Disons donc que le meilleur comme le pire sont possibles actuellement en notre pays et qu'il importe de vouloir le meilleur pour l'avoir à coup sûr. Car nul n'obtient rien s'il ne le désire et y sacrifie pour le moins par juste un acte de volonté !

Osons le rêve fou !

Dans « La personnalité et le devenir arabo-islamique » Hichem Djaït notait : « Sans doute, le climat d'oppression policière qui règne dans nos contrées, de l'Extrême-Orient à l'extrême occident arabe, explique-t-il largement ce musellement de l'expression. Mais l'étouffement de la liberté n'a jamais réussi à endiguer tout à fait les poussées de l'intelligence. » André Gide dans « Si le grain ne meurt » ne notait-il pas, par ailleurs, que : « Tout Arabe, et si pauvre soit-il, contient un Aladin près d'éclore et qu'il suffit que le sort touche : le voici roi. » ?

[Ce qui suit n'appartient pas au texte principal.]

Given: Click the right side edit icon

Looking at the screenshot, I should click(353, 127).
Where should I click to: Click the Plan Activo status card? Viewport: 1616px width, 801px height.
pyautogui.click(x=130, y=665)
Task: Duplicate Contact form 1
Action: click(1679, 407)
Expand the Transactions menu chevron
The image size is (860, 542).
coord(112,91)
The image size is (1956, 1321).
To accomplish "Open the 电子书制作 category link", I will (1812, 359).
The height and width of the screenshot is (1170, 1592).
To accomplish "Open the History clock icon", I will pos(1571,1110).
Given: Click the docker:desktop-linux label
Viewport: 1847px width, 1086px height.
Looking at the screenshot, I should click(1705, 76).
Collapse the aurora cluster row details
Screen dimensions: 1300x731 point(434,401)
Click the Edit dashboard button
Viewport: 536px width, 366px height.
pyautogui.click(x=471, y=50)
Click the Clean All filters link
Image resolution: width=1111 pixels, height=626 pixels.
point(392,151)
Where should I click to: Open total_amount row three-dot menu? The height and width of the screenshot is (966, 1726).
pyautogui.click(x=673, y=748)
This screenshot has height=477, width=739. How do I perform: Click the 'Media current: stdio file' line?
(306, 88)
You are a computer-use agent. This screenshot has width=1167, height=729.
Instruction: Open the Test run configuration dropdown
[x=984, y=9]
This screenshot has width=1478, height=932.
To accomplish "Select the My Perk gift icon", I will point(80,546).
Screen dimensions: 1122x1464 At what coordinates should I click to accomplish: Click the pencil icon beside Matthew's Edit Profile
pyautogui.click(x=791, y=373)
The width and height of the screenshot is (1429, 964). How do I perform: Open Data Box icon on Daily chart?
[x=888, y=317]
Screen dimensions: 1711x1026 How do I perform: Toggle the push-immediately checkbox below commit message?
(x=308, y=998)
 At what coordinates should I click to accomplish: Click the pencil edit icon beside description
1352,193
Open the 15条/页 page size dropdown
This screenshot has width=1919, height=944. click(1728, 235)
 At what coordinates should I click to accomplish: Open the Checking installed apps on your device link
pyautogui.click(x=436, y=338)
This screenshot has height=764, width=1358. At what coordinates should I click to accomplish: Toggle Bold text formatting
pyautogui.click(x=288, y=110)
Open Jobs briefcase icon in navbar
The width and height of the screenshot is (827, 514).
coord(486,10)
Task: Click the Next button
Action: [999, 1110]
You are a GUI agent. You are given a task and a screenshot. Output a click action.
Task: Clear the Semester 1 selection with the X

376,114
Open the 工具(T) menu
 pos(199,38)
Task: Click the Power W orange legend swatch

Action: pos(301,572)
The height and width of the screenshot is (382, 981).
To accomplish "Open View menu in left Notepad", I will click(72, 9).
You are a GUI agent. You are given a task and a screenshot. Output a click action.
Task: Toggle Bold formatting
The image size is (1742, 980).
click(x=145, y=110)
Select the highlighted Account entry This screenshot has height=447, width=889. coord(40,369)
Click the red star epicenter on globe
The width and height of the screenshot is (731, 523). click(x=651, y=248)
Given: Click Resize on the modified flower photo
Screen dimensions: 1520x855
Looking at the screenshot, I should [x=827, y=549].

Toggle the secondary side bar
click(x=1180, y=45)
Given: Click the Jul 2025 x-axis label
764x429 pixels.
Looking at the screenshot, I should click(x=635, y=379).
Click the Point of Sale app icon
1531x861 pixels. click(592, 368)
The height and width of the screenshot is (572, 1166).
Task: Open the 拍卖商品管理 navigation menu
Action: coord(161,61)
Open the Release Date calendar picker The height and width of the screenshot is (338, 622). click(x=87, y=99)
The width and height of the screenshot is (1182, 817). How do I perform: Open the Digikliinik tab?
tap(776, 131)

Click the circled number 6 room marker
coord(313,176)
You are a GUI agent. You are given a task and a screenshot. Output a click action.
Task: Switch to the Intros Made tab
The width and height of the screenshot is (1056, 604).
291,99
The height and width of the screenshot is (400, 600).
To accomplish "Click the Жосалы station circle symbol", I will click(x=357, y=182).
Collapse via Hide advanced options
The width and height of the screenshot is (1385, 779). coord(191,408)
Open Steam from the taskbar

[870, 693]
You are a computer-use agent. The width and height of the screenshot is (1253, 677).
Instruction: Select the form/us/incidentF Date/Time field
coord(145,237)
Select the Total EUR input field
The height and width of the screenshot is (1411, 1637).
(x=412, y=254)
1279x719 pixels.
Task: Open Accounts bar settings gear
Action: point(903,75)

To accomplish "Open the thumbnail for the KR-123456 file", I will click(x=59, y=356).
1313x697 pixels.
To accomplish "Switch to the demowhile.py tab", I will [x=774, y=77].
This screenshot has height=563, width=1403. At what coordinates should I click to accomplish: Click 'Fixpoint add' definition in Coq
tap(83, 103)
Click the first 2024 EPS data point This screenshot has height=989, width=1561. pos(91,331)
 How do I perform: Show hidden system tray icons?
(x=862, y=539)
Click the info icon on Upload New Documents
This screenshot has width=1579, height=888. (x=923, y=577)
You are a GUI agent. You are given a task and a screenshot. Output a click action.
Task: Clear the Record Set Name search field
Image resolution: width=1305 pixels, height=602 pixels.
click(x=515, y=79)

En hymne à l'action, à la parole, à la création, ayons donc en mémoire les belles rimes de Rachid Boujedra, tellement véridiques dans cette quête arabe tendant à retrouver la parole, ce qui est encore son drame aujourd'hui, la parole faisant l'essence de l'Arabe :  

         « À quoi servent mes poèmes
           Si ma mère ne sait me lire?
           Ma mère a vingt ans
           Elle ne veut plus souffrir
           Ce soir elle viendra
           Épeler mes lettres
           Et demain elle saura
           Écrire
           Émancipation

           À quoi servent mes poèmes
           Si mon père ne sait me lire ?
           Mon père a cent ans
           Il n'a pas vu la mer
           Ce soir il viendra
           Épeler mes lettres
           Et demain il saura
           Lire
           Dignité.

           À quoi servent mes poèmes
           Si mon copain ne sait me lire ?
           Mon copain n'a pas d'âge
           Il a vécu dans les prisons
           Ce soir il viendra
           Épeler mes lettres
           Et demain il saura
           Crier
           Liberté. »

Aussi, quitte à être hors champ, investissons celui des rêves fous et des illusions ambitieuses ; on ne perdrait rien sauf de gagner à vivre selon ses idées. Assurément aussi à contribuer à faire avancer celles, si banales et si archaïques, du commun des mortels, sous le soleil de nos certitudes, cet affreux soleil arabe, pour reprendre l'expression de Victor Hugo, éleveur de monstres, exagérateur de fléaux.

Pensons donc, à l'occasion de l'anniversaire de l'émancipation de la Tunisie, à Aragon en son élégie à Pablo Neruda :

« Nous sommes les gens de la nuit qui portons le soleil en       nous
  Il nous brûle au profond de l'être
  Nous avons marché dans le noir à ne plus sentir nos genoux
  Sans atteindre le monde à naître. »

Et pourquoi, en cette occasion de festivités, qu'on veut toujours comme un nouveau départ, ne pas s'illusionner de voir parmi nous quelqu'un surgir pour incarner un  nouveau Antara Ibn Chaddad, « le David moderne du désert » de Lamartine?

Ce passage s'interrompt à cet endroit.